10,000 in Ireland protest death of woman denied abortion
Source: latimes.com
About 10,000 people marched through Dublin and observed a minute’s silence Saturday in memory of the Indian dentist who died of blood poisoning in an Irish hospital after being denied an abortion.
Marchers, many of them mothers and daughters walking side by side, chanted "Never again!" and held pictures of Savita Halappanavar as they paraded across the city to stage a nighttime candlelight vigil outside the office of Prime Minister Enda Kenny.
The 31-year-old Halappanavar, who was 17 weeks pregnant with her first child, died Oct. 28, one week after being hospitalized with severe pain at the start of a miscarriage. Her death, made public by her husband last week, has highlighted Ireland’s long struggle to come to grips with abortion.

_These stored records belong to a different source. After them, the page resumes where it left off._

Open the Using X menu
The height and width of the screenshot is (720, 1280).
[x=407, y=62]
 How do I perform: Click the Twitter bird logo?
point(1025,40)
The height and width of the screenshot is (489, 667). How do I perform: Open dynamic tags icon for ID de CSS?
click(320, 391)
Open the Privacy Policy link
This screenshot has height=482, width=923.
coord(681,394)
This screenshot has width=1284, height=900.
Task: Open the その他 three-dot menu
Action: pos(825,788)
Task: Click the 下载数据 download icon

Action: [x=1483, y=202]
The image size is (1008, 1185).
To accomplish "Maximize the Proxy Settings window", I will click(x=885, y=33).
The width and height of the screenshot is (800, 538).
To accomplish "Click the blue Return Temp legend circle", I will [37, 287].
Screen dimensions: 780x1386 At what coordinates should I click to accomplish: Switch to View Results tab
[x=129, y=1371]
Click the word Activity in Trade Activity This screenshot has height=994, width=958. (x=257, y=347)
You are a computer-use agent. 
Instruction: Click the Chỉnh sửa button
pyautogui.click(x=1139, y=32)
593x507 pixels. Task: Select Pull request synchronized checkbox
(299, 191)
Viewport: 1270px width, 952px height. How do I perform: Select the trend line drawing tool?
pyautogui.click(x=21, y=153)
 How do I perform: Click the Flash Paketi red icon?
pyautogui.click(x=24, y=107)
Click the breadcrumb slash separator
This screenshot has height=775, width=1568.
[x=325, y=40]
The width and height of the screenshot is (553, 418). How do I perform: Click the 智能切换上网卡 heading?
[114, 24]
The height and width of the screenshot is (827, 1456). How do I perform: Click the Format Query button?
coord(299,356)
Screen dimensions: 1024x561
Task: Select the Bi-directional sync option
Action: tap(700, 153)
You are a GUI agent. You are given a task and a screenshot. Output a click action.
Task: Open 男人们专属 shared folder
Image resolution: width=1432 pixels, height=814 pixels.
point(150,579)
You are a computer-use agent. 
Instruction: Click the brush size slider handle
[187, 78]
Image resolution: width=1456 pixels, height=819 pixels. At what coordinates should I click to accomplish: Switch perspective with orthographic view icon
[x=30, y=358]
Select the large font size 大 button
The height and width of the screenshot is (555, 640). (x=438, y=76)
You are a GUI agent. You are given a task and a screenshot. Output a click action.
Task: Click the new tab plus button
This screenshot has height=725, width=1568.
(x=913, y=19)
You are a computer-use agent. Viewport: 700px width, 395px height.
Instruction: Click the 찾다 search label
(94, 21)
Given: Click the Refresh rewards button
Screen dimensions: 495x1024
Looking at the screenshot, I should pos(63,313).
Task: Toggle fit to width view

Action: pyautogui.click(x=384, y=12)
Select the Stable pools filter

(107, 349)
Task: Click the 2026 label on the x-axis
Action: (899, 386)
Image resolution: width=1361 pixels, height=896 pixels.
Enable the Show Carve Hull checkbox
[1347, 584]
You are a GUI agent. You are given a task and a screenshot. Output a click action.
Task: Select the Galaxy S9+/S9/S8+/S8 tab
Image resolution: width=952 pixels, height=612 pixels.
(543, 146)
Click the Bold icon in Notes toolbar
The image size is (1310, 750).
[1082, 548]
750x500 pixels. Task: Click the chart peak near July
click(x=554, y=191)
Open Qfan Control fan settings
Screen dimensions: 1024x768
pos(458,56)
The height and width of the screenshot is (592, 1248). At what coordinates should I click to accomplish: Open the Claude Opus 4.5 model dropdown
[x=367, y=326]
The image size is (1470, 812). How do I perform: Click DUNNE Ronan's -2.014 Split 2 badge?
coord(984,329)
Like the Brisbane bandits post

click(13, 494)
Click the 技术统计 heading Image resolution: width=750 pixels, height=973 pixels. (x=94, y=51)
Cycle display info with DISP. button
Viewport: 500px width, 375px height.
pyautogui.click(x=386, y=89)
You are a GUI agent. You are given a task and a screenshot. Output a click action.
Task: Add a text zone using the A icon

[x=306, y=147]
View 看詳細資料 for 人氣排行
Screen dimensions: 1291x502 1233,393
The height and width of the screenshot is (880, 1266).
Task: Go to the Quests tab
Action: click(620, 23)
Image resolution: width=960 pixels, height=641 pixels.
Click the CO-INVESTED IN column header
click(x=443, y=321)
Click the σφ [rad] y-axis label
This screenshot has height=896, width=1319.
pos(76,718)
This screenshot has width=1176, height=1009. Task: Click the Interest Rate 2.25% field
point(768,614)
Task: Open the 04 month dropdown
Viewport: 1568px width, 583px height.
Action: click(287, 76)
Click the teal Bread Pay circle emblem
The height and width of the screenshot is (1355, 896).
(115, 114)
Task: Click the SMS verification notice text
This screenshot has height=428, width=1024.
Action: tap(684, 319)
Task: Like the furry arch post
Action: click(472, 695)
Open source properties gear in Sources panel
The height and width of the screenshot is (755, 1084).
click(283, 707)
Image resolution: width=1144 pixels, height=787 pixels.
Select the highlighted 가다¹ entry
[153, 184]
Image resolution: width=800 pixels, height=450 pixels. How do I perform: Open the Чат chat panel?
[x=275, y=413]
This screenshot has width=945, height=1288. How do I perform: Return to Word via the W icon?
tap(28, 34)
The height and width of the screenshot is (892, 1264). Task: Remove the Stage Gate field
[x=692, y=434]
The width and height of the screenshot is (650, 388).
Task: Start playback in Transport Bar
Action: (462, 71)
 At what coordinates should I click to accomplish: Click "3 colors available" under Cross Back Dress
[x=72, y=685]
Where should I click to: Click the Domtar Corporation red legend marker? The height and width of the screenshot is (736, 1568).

Doctors refused her requests to remove the fetus until its heartbeat stopped four days after her hospitalization. Hours later she became critically ill and her organs began to fail. She died three days later of blood poisoning. Her widower and activists say she could have survived, and the spread of infection been stopped, had the fetus been removed sooner.
The case illustrates 20 years of confusion in abortion law in Ireland, where the practice is outlawed in the constitution. A 1992 Supreme Court ruling decreed that abortions should be legal to save the life of the woman, including a woman who makes credible threats to commit suicide if denied one. But successive governments have refused to pass legislation spelling out the rules governing that general principle, leaving the decision up to individual doctors in an environment of secrecy.